Ippadai Vellum isn’t just about Madhusudhan and his love story with Bhargavi (Manjima Mohan). It’s also about Chota and whether he will accomplish his mission of terrorising Chennai city. It’s also about Soori’s character, who has to leave Chennai urgently to be in time for the delivery of his child (he’s convinced it’s a boy, and that people like Trisha and Hansika will be after him). The story may not be the world’s most inventive one, but Gaurav’s enterprising ideas keep proceedings lively. Madhu and Bhargavi (madhu and bar-u, as they call each other) are already in love when the film begins. Bhargavi’s the earning member, and provides the man with all the financial support, till he can get himself a job again. Meanwhile, Chota and his underlings communicate through Gmail drafts. Soori’s character isn’t just relegated to his choicest humour technique — mispronouncing words. All the same, he still calls tank ‘dank’, change ‘jaynch’, and hundred ‘gundred’. But he also gets some refreshingly serious scenes, including one in which after suffering from memory loss, he becomes oblivious to the presence of his wife who’s in the same bus as him.

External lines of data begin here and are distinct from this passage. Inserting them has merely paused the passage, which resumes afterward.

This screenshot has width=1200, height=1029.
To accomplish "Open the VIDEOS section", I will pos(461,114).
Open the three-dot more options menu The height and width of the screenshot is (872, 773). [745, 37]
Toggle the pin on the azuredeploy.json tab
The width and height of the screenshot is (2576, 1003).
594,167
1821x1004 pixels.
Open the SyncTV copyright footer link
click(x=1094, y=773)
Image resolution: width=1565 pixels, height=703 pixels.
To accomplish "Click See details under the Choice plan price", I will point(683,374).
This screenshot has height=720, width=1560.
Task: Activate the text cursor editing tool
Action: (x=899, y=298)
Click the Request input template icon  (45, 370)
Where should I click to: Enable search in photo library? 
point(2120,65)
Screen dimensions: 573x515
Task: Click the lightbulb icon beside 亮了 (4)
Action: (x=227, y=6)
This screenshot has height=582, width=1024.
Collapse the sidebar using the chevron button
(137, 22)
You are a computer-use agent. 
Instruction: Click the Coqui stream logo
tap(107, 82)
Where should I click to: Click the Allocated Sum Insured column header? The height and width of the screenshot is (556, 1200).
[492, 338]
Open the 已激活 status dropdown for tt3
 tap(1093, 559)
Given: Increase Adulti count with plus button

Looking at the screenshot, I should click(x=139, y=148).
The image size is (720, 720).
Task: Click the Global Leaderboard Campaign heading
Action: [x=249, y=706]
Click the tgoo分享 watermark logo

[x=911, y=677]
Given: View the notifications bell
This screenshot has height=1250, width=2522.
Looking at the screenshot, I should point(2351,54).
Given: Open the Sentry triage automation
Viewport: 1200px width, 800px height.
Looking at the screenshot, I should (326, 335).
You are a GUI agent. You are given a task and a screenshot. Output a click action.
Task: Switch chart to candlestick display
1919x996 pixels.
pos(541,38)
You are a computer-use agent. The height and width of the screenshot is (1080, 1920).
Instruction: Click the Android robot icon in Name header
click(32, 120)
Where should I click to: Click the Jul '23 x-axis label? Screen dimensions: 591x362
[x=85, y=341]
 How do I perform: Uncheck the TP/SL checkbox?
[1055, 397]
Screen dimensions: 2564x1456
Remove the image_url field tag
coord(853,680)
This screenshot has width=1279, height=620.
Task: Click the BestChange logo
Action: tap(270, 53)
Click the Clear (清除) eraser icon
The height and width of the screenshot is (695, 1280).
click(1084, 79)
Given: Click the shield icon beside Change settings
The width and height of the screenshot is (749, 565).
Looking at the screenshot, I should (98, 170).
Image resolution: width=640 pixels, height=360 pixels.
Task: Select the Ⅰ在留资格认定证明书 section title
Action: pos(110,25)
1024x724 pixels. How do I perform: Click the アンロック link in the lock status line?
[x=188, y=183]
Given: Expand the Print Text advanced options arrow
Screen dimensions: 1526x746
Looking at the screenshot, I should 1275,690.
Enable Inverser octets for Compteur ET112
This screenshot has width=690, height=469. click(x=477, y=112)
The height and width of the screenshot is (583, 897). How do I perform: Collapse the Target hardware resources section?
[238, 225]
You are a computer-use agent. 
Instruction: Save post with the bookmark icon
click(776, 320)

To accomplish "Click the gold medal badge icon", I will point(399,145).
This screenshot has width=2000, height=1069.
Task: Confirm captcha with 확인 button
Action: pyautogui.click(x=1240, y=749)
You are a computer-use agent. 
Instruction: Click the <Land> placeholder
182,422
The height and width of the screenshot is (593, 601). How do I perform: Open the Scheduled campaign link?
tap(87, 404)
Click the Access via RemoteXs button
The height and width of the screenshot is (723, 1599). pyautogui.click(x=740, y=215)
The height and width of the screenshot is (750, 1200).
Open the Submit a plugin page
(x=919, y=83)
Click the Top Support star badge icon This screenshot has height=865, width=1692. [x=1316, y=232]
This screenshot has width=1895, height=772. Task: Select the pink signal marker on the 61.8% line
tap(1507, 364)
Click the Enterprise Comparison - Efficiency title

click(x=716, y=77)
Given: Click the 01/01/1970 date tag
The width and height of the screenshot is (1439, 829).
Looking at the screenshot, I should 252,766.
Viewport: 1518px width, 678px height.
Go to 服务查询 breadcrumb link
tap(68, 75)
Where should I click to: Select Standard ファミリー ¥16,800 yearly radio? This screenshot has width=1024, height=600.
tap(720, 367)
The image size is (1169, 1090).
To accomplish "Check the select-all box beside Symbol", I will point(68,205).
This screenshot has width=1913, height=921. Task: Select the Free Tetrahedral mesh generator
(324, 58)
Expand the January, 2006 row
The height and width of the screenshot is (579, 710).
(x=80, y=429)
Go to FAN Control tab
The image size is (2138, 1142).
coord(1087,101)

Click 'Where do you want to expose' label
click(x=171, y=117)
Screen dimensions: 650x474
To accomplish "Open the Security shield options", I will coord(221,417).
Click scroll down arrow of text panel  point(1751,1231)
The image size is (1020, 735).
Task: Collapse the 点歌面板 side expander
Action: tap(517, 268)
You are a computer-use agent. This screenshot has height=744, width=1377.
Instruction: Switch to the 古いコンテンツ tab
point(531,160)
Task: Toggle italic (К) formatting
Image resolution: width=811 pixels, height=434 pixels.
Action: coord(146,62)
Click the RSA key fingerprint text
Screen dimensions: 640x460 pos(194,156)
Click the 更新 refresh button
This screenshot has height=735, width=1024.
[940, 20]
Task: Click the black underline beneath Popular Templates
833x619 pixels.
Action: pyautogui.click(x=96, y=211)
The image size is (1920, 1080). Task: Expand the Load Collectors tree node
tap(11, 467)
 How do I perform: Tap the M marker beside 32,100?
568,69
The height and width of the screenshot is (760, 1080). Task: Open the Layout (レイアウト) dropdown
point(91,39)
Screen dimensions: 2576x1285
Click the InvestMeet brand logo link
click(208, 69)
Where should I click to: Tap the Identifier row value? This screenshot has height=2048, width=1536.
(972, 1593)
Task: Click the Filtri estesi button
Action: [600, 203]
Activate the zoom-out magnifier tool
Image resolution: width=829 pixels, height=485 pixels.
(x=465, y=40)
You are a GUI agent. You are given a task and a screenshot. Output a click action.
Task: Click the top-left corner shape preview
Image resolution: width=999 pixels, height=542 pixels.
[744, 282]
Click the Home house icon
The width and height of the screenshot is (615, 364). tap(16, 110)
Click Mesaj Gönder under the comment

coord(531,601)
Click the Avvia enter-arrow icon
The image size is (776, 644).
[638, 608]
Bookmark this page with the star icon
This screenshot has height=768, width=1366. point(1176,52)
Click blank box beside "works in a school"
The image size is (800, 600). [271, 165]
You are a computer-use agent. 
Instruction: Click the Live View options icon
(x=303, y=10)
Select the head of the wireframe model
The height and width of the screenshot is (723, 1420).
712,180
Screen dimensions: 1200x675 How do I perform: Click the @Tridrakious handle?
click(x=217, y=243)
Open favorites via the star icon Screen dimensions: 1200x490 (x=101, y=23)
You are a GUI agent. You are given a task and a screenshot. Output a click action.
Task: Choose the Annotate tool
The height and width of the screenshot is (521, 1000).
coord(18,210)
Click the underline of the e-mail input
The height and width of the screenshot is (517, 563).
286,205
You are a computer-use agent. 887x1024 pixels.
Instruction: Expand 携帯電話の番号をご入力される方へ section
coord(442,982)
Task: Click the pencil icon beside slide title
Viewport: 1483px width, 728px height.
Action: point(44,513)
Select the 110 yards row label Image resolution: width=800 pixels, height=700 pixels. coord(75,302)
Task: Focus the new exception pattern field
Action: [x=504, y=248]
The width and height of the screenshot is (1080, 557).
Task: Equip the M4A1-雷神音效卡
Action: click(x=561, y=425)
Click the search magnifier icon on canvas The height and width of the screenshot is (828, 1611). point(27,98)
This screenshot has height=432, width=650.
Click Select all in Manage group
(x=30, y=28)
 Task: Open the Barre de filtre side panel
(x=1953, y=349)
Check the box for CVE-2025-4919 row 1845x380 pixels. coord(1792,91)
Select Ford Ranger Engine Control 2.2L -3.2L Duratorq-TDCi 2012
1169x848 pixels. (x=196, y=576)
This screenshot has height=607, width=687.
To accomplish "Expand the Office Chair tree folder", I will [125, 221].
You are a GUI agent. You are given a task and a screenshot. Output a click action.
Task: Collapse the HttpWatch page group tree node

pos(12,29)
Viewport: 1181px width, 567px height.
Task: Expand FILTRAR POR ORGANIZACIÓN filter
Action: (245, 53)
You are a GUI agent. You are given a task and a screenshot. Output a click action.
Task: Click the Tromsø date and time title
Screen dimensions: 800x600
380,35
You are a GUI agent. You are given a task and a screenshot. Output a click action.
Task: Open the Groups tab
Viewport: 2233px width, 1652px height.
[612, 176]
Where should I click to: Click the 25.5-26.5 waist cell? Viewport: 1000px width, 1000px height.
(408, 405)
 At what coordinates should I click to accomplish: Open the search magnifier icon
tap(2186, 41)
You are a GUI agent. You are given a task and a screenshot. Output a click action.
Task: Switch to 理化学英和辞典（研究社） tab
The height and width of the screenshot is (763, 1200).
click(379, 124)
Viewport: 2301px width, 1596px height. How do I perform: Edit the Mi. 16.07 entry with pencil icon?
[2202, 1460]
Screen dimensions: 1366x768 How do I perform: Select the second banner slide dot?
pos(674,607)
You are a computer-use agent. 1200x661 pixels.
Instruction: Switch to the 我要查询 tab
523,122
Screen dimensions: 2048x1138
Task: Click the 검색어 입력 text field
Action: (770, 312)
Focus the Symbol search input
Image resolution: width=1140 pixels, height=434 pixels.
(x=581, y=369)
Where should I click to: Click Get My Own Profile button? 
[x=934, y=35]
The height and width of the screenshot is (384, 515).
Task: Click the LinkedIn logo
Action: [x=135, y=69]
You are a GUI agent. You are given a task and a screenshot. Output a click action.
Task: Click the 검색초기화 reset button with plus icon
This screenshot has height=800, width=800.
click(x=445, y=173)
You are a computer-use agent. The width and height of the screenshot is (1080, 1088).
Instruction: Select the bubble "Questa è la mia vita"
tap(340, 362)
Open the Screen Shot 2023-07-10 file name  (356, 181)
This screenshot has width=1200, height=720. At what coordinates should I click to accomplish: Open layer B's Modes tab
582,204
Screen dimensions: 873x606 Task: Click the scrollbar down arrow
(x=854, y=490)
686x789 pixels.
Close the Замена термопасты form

It’s not a lazily written film. Every segue is carefully planned. A man’s angry eyes shifts to the red of a traffic signal. The green of a power button shifts to the green of a traffic signal. A policeman saying Madhu will be safe nowhere shifts to an apartment in which Madhu’s girlfriend tells him he’ll be safe. Towards the end, Madhu uses the children of an apartment complex to help him with an important task, but the method is already foreshadowed in the beginning, when Bhargavi offhandedly mentions it. It could all have made for a gripping thriller but it’s hard to take proceedings too seriously when the film itself doesn’t. An important investigation scene becomes a joke about flatulence. A getaway fight scene becomes a joke over a man’s pressing need to urinate. The supposedly menacing villain runs around wearing a shirt that reads, ‘I’m a great catch. Catch me if you can.’ And it’s almost funny how he keeps getting into road accidents. There are quite a few coincidences too (Madhu and Chota end up being in the same apartment) that don’t belong in an otherwise decently written film.
 
Also, I didn’t get the point of the motivational song that starts and stops the film. Ippadai Vellum is also a film that has the hero telling his girlfriend, “The wedding is for you. The first night is for me.” This then leads to a duet that doesn’t belong at all. Towards the end, the story also promotes encounter killing because ‘some people are so evil that the government shouldn’t waste time and resources on them’. Ironically enough, just sometime ago in the story, the hero himself is in danger of getting bumped off given how trigger-happy the policeman is. Soori’s character, it seems, isn’t the only one with memory issues.